Dal monitoraggio emerge che da inizio pandemia alla data appunto del 31 maggio 2021, le denunce di infortunio per contagio da coronavirus sono risultate 175.323, pari a quasi un quarto del totale delle denunce di infortunio pervenute da gennaio 2020 e a una incidenza del 4,2% rispetto al complesso dei contagiati nazionali comunicati dall’Istituto Superiore di Sanità alla stessa data.

 

I casi totali superano i 175mila, ma nel report di maggio ve ne sono solo 3.519 in più

Rispetto al report precedente aggiornato a 30 aprile 2021 (171.804 denunce), tuttavia, i casi in più sono “solo” 3.519 (+2,0%), dei quali peraltro soltanto 757 riferiti a maggio: 960 infatti risalgono ad aprile, 541 a marzo, 249 a febbraio e 273 a gennaio di quest’anno; 201 a dicembre, 297 a novembre e 183 ad ottobre scorsi; i restanti 58 casi riconducibili agli altri mesi del 2020 (il consolidamento dei dati permette di acquisire informazioni non disponibili nelle rilevazioni precedenti).

Un sensibile calo che si può apprezzare anche nel confronto per mesi. Da inizio pandemia al 31 maggio 2021, le denunce si sono concentrate nei mesi di novembre (22,8%), marzo (16,3%), dicembre (14,6%), ottobre (14,2%), aprile (10,5%), maggio (2,2%) e settembre (1,1%) del 2020, e di gennaio (8,0%), marzo (3,3%), febbraio (2,9%), aprile (1,8%) e maggio (0,4%) del 2021, per un totale del 98%; il rimanente 2% riguarda gli altri mesi del 2020, febbraio (0,6%), giugno e agosto (0,5% per ciascun mese) e luglio (0,3%). Con maggio 2021 quindi siamo quasi al minimo “storico”.

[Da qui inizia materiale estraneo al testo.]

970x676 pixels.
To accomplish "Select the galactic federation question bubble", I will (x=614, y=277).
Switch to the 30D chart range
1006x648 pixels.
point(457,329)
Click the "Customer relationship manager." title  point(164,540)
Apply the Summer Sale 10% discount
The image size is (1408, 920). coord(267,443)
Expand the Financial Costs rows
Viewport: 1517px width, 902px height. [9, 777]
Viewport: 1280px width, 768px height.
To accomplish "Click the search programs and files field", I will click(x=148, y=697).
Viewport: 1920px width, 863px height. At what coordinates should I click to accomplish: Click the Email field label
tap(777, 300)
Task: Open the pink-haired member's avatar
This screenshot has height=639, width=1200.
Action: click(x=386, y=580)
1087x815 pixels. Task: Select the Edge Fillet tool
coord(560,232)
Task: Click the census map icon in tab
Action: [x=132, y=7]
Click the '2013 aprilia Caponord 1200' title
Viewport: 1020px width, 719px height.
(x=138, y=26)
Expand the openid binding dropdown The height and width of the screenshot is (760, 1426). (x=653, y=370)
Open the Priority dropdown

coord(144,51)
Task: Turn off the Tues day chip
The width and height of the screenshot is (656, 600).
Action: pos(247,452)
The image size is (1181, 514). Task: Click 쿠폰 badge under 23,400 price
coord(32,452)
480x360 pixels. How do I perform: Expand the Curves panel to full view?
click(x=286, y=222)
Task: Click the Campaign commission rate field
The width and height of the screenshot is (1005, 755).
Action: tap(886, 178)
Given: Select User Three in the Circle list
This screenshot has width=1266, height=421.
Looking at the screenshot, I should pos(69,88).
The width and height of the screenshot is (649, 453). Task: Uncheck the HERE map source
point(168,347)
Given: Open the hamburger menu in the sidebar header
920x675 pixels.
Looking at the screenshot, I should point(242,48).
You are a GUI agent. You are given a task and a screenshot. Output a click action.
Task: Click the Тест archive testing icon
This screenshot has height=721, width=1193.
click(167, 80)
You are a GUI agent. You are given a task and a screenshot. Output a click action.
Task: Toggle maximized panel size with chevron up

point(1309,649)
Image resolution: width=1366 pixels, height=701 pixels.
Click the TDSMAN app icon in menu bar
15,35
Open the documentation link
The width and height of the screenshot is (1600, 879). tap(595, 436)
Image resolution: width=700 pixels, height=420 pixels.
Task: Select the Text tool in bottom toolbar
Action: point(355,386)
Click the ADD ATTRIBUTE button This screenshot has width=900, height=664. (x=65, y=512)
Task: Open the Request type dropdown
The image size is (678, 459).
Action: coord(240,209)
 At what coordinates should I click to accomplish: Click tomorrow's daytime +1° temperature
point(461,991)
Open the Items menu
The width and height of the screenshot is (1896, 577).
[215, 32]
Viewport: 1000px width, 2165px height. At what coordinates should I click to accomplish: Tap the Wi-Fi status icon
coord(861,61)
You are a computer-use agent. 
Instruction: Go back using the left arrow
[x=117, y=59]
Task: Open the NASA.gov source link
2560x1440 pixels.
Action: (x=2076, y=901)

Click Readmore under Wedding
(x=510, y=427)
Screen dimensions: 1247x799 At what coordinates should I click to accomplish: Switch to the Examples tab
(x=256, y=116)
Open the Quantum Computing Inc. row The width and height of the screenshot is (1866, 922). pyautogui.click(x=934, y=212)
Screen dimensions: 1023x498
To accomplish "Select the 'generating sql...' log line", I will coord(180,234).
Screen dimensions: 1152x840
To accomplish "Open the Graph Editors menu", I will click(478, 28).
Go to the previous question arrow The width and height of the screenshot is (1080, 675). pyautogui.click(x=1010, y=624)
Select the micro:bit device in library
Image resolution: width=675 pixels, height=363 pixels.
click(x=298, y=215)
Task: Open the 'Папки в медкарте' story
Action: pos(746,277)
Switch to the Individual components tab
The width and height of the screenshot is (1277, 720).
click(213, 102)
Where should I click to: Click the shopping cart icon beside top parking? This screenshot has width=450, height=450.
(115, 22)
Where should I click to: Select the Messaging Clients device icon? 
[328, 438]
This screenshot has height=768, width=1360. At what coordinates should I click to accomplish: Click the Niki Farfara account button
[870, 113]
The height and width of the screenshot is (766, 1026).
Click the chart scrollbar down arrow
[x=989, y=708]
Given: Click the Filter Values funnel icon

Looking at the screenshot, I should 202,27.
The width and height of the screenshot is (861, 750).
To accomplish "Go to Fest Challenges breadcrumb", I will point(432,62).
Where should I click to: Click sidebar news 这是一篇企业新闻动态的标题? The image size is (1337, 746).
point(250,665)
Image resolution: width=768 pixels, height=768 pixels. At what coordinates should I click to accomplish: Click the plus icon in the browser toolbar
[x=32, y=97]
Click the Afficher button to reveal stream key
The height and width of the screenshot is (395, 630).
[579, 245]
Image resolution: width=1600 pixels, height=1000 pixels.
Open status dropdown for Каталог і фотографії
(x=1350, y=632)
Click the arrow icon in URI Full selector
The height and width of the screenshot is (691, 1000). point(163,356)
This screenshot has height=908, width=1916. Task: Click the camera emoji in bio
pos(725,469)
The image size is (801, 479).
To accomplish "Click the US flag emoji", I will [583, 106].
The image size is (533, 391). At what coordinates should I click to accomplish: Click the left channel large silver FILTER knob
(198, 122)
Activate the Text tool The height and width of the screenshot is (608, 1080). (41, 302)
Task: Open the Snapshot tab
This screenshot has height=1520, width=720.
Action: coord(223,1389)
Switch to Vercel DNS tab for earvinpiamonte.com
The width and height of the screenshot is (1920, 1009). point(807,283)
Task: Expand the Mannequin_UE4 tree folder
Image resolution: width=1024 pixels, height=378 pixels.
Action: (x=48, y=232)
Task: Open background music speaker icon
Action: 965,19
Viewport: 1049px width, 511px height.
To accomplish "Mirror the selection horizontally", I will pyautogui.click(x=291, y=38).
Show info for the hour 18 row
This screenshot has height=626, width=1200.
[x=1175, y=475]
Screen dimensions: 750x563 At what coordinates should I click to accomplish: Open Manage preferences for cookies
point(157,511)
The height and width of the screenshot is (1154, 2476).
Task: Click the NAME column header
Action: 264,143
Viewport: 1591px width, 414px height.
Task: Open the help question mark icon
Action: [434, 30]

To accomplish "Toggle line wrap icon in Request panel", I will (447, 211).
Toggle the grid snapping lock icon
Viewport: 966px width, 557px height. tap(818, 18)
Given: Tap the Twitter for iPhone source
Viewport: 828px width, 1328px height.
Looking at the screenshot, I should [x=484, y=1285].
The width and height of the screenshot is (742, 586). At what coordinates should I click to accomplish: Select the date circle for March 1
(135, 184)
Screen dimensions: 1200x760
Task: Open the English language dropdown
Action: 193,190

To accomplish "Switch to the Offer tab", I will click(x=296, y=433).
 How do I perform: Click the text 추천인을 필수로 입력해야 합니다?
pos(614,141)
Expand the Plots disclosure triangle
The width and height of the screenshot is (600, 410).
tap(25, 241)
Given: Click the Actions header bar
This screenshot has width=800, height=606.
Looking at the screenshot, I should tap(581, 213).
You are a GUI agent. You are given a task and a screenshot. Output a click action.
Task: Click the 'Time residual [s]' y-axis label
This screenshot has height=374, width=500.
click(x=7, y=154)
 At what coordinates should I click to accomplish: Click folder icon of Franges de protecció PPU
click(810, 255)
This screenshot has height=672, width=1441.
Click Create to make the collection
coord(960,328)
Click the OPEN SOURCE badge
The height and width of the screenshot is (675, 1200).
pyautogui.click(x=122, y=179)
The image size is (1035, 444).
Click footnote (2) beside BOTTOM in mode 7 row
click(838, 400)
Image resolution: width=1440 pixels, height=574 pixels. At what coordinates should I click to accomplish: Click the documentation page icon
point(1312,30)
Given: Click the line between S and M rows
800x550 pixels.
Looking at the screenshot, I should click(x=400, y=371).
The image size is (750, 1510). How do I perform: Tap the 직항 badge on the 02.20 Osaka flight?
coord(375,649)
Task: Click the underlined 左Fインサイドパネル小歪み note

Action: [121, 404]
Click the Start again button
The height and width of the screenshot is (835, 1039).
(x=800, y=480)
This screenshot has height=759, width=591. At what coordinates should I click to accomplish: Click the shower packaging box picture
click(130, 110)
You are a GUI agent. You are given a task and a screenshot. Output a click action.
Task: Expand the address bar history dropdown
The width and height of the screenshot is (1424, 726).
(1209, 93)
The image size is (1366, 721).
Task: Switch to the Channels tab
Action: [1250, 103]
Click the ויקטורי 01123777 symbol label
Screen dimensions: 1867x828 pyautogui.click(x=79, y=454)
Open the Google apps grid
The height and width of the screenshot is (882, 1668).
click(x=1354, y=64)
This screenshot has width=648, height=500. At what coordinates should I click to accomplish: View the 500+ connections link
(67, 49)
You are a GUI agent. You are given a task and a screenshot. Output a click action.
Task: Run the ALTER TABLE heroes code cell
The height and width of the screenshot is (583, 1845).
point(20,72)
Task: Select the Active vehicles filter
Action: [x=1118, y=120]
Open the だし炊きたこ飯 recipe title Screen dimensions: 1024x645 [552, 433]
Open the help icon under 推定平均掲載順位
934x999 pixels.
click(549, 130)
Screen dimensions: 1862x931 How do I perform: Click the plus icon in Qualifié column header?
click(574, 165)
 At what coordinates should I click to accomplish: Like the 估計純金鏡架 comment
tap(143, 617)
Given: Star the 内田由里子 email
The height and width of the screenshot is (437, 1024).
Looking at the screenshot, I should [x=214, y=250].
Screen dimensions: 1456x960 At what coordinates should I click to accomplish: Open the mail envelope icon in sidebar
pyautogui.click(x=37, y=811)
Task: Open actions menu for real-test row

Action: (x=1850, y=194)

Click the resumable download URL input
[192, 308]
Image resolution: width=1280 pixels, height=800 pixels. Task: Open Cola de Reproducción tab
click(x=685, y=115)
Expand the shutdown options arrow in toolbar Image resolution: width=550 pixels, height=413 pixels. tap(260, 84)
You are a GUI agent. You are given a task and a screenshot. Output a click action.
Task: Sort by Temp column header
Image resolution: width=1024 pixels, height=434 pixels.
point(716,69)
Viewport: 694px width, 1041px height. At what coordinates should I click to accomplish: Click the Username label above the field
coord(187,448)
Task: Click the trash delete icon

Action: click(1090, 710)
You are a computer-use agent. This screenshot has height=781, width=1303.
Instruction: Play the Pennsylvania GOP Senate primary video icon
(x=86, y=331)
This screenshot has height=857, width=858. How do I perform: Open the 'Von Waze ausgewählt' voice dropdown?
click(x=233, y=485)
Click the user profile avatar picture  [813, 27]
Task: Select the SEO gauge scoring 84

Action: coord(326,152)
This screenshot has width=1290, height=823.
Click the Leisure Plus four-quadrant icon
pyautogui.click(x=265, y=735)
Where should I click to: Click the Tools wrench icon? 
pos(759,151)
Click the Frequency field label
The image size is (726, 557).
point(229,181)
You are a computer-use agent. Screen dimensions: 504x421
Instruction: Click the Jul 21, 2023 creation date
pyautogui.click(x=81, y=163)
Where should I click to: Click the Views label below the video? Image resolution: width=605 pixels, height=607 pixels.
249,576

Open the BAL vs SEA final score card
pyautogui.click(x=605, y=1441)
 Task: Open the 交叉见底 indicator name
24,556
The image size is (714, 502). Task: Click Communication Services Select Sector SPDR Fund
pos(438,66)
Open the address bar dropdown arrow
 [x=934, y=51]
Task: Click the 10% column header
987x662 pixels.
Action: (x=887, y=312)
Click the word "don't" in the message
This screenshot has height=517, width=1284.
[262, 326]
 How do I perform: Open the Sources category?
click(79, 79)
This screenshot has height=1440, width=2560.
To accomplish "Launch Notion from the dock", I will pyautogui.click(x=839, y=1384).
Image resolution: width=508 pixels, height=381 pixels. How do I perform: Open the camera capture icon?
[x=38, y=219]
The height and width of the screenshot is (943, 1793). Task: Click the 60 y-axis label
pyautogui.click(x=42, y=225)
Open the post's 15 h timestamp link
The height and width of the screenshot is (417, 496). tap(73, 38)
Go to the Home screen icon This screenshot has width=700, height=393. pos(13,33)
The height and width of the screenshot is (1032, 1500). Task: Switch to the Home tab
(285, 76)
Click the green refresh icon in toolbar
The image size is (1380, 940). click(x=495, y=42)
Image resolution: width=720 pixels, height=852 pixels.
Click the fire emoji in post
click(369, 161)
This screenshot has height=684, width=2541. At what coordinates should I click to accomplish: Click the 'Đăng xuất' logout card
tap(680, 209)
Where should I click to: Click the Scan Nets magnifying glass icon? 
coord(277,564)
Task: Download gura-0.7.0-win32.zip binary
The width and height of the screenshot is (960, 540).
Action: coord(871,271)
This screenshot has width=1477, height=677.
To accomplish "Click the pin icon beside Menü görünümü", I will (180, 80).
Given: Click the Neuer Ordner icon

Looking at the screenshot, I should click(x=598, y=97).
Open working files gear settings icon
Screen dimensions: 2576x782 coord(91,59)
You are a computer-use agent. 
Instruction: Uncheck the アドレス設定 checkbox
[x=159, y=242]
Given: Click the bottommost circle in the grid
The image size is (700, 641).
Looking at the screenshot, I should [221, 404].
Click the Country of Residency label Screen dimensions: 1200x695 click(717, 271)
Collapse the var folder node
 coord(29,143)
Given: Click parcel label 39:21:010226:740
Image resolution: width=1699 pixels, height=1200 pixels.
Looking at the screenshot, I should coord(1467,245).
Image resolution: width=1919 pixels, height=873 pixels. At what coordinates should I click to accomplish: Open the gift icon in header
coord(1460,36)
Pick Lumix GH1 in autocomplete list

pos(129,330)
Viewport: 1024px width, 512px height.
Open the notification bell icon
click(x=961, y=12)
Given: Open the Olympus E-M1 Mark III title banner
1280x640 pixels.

La dinamica per sesso, età e nazionalità

I 3.519 contagi in più rilevati nell’ultimo monitoraggio rispetto al precedente non cambiano le dinamiche rilevate sin qui. La maggior parte dei contagi sul lavoro, il 68,8%, ha interessato le donne, il 31,2% gli uomini. La componente femminile supera quella maschile in tutte le regioni ad eccezione della Calabria, della Sicilia e della Campania, con incidenze rispettivamente del 48,5%, 46,2% e del 44,4%.

L’età media dall’inizio dell’epidemia è di 46 anni per entrambi i sessi; l’età mediana (quella che ripartisce la platea – ordinata secondo l’età – in due gruppi ugualmente numerosi) è di 48 anni (47 anni quella riscontrata dall’ISS sui contagiati nazionali). Sui casi di maggio 2021, l’età media conferma il valore dell’intero periodo, mentre quella mediana si abbassa di un anno (47 anni). Il dettaglio per classe di età mostra come il 42,5% del totale delle denunce riguardi quella 50-64 anni. Seguono le fasce 35-49 anni (36,7%), under 35 anni (18,9%) e over 64 anni (1,9%).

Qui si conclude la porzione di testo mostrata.